If you generate your own renewable electricity by installing your own solar, wind, hydroelectric or anaerobic digestion microgeneration technology, you can get paid for every unit of electricity you generate, and sell any excess to the National Grid through the Feed-in Tariff.
However the upfront cost of installing these technologies can be a barrier to getting involved, which is where Pay As You Save comes in.
Pay As You Save schemes are a government initiative to provide a loan so that households can install renewable energy microgeneration technology with no upfront cost.
The loan repayments are spread over a 20-25 year period, so you can start to feel the benefit of being more energy efficient straight away, because the repayments will be lower than the amount you will save on your energy bills.
Without Pay As You Save, anyone wanting to install renewable energy technology has to pay the installation costs upfront or borrow the money. This means that these energy sources are only affordable to the affluent and that investing in microgeneration doesn't make financial sense for most people, especially anyone planning to move home within a few years.
How will Pay As You Save loans work?
Although the scheme is backed by the government, the loans will probably come from commercial organisations such as energy companies and banks. Businesses including British Gas and B&Q have expressed an interest in the scheme and were involved in pilot schemes across the country.
The interest rate on Pay As You Save loans is yet to be decided, but it's likely to be similar to mortgage rates.
The loans, which can be up to £15,000 per household, can be repaid over 20-25 years. If you move house in this period, the loan is taken over by the person that buys your house. You could find that having microgeneration system adds to the value of your home, despite the fact that the new owner will have to take over the loan.

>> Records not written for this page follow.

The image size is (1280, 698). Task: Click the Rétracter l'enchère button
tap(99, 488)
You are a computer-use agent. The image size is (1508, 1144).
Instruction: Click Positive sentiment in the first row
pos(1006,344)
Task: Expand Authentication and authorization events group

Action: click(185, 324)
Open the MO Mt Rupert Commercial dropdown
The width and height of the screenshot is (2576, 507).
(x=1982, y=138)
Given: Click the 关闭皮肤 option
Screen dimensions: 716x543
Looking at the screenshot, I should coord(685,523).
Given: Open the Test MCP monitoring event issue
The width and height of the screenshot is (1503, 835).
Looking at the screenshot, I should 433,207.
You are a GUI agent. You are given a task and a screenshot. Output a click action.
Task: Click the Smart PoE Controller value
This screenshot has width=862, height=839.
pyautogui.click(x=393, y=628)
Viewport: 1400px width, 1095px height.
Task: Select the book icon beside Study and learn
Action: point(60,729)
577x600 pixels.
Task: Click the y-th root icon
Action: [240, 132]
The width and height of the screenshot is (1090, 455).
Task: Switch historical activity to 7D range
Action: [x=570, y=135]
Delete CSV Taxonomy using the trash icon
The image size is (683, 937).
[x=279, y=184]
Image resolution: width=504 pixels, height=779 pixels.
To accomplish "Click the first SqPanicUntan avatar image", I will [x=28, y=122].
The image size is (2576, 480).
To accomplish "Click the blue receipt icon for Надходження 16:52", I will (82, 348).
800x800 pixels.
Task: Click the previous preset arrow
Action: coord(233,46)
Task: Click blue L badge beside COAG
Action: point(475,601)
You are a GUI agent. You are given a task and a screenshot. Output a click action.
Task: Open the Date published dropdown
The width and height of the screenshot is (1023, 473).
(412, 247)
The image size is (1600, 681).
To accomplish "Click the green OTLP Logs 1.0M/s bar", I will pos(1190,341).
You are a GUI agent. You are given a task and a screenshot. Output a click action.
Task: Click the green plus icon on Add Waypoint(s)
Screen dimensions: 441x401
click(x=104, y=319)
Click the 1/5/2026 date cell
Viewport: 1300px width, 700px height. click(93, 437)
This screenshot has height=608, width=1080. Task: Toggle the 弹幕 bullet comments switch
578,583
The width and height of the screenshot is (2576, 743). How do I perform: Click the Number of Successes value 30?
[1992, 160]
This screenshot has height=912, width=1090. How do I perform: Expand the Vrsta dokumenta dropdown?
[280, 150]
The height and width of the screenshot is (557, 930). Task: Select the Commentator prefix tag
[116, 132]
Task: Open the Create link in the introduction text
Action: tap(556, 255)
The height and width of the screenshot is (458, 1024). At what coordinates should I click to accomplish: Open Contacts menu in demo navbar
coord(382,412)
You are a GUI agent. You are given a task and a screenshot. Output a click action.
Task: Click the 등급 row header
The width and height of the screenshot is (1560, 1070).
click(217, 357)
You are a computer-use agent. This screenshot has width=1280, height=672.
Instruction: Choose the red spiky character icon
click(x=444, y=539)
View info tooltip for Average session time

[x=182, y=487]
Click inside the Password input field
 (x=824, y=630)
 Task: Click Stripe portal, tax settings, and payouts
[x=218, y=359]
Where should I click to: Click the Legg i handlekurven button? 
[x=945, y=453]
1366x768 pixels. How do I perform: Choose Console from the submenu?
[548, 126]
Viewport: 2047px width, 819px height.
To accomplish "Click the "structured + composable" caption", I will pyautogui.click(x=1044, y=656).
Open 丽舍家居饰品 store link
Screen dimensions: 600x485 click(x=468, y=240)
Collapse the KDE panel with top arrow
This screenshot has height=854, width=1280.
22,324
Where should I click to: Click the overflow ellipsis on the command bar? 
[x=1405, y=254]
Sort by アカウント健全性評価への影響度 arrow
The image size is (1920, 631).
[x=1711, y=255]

A Pay As You Save loan can only be spent on certain renewable energy generation technologies, including solar, wind, hydroelectric and aerobic digestion.
How can I get involved in a Pay As You Save scheme?
The Pay As You Save scheme is still a concept, rather than reality. It has been trialled in about 500 homes in Birmingham, London Borough of Sutton, Sunderland, Stroud, Surrey and Sussex. The Department of Energy and Climate Change (DECC) has provided £4m of funding to cover the capital with £2m available in 2009/10 and the rest in 2010/11.
Legislation to put the scheme into effect on a wider scale is yet to go through Parliament.